Catholic-Apostolic Church

In 2004-5 there was a now limboed thread on this church which left much unanswered. Earlier today I visited the sad remains of the CA church in Bridgnorth. The road frontage is altered but still recognisable from a 1940 photo I have seen, the terrace 'westwork' has be opened up in the middle but the minimal gothic windows each side survive as does the filled outline of the (liturgically) west window. A glimpse of the rear can be obtained from a (private) car park with only the bricked-up upper portions of the nave windows showing. As the door was open I went in as far as the hall (former nave) which looks just like any other small public hall.

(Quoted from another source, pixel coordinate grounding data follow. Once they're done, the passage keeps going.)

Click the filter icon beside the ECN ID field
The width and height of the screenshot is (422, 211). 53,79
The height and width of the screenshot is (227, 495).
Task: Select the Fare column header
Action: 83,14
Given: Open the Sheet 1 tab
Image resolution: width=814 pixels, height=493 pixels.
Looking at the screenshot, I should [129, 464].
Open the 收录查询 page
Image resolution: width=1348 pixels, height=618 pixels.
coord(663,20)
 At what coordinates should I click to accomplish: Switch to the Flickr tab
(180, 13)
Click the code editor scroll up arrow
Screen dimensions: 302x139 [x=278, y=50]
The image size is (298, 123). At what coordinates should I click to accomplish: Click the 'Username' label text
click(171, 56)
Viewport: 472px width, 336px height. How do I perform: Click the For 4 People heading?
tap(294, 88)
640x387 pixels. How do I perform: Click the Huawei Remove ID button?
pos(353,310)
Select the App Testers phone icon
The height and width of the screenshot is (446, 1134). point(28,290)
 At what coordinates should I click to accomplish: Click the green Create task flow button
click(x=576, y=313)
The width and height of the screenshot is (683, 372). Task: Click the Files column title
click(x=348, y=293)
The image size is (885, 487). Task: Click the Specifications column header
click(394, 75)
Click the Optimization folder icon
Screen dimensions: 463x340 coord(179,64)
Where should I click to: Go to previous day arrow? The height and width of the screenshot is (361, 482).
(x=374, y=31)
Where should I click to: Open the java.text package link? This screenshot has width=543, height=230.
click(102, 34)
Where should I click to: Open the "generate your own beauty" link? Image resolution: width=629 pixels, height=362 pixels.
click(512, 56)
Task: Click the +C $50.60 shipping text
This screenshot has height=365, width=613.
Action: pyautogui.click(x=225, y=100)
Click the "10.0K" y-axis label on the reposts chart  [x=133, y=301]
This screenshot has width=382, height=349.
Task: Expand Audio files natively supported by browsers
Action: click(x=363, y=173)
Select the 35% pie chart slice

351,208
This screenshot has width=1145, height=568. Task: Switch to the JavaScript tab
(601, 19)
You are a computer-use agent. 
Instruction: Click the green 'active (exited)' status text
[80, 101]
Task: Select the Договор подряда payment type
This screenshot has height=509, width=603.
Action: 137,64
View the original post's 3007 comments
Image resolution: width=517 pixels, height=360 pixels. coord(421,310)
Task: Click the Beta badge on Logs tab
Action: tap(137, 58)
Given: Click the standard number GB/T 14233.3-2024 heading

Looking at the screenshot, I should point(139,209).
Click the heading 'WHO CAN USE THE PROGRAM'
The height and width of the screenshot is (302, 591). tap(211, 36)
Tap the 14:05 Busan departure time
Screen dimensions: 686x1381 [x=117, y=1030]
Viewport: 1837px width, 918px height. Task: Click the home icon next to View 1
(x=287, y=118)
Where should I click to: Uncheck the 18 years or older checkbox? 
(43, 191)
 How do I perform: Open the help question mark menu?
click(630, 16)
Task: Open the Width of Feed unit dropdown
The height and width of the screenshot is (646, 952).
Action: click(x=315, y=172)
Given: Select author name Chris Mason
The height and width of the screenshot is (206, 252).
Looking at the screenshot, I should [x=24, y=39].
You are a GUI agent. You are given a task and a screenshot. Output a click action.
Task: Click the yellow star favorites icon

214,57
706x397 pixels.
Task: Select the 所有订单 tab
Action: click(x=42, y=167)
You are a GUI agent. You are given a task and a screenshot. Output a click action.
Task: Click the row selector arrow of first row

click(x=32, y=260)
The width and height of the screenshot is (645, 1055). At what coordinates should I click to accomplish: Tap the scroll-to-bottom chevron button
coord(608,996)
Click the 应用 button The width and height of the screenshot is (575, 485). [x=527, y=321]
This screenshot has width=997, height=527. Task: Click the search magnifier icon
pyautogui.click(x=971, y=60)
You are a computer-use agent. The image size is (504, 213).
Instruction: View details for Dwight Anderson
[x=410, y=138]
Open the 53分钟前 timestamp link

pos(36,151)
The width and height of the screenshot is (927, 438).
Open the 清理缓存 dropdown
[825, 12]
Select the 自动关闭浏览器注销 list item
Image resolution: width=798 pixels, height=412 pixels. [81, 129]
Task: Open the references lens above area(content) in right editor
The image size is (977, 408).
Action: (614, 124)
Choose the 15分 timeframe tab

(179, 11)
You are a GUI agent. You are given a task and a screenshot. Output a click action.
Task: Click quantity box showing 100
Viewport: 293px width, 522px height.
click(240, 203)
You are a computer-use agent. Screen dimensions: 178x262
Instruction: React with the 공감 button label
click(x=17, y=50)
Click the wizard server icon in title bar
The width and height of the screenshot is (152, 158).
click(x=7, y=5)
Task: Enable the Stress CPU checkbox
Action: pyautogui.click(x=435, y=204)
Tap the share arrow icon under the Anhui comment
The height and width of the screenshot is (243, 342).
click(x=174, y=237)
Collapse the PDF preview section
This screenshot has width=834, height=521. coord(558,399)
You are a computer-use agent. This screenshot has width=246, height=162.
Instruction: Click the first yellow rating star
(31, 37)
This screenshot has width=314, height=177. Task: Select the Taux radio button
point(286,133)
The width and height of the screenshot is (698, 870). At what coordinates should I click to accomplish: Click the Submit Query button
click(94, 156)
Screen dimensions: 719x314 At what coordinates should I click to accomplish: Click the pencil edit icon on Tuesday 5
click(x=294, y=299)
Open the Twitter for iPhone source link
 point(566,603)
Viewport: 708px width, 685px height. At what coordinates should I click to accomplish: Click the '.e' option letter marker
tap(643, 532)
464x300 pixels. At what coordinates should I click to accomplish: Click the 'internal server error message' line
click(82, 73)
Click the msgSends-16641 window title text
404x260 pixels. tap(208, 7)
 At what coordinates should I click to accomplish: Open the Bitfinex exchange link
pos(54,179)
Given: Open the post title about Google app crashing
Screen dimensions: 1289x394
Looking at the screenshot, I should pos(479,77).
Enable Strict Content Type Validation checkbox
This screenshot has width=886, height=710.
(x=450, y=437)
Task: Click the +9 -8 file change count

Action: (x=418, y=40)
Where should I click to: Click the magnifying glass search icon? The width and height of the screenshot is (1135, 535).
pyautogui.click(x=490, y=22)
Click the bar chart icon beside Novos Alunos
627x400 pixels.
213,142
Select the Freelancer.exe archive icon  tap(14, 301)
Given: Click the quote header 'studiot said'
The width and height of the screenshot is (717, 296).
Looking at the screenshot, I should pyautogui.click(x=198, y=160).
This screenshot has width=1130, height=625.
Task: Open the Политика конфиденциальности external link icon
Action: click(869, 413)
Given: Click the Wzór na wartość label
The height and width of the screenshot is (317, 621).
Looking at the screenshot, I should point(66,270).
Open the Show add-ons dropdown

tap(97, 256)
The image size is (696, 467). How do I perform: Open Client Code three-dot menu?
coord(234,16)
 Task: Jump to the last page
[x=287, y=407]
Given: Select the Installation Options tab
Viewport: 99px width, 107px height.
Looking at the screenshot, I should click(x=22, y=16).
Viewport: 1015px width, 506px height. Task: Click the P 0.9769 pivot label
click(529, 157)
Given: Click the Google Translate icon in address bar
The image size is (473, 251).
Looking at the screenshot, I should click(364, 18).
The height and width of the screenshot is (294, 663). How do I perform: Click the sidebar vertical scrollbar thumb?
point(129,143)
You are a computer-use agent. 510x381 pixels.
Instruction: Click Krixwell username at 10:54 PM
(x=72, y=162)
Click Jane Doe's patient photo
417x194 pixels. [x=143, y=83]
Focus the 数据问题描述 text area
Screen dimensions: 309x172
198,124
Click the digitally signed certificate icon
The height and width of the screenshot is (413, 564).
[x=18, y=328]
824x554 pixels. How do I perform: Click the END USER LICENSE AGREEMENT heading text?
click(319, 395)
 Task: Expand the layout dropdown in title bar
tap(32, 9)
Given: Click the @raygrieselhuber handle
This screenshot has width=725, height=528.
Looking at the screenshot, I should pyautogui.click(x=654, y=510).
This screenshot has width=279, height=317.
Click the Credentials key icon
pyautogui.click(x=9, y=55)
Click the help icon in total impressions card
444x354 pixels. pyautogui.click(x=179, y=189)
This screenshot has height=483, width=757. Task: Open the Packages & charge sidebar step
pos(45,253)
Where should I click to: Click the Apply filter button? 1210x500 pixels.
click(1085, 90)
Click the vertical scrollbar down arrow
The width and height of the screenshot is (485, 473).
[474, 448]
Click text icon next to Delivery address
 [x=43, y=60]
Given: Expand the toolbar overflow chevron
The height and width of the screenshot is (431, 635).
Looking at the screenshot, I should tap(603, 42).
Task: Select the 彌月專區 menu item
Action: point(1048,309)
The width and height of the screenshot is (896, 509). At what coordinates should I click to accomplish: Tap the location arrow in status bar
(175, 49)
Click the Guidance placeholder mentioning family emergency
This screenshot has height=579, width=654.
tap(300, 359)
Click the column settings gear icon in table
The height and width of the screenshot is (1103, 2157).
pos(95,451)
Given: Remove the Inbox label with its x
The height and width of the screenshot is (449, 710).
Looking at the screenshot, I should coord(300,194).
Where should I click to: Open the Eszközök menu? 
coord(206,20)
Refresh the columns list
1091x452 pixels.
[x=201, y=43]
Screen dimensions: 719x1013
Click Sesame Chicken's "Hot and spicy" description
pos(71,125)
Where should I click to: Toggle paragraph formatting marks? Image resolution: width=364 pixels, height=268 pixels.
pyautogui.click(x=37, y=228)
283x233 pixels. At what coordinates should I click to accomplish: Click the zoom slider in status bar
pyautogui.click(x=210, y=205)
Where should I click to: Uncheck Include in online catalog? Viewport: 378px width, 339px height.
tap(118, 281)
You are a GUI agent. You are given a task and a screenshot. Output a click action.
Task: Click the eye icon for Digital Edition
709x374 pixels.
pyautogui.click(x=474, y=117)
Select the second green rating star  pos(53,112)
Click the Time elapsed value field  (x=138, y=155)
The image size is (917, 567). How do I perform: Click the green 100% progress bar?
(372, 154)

In the earlier thread Amphibalus mentioned that he had seen a small chapel with its board describing it as CA somewhere in Shropshire, if that gent is reading this can give any clues as to where in the county it may be (have been) or was certainly not. A lot of work has been done identifying chapels in the county in the last year and this one has not surfaced (or not as CA). One odd item did get a CA label though no one seems to know why, a timber hut on Pontesbury Hill, built in 1926 has been suggested as CA. The date is surely too late and a photo exists from 1930 with the chapels board clearly visible and equally clearly calling it an Apostolic Chapel. Finally does anything ever happen at the Maida Avenue church?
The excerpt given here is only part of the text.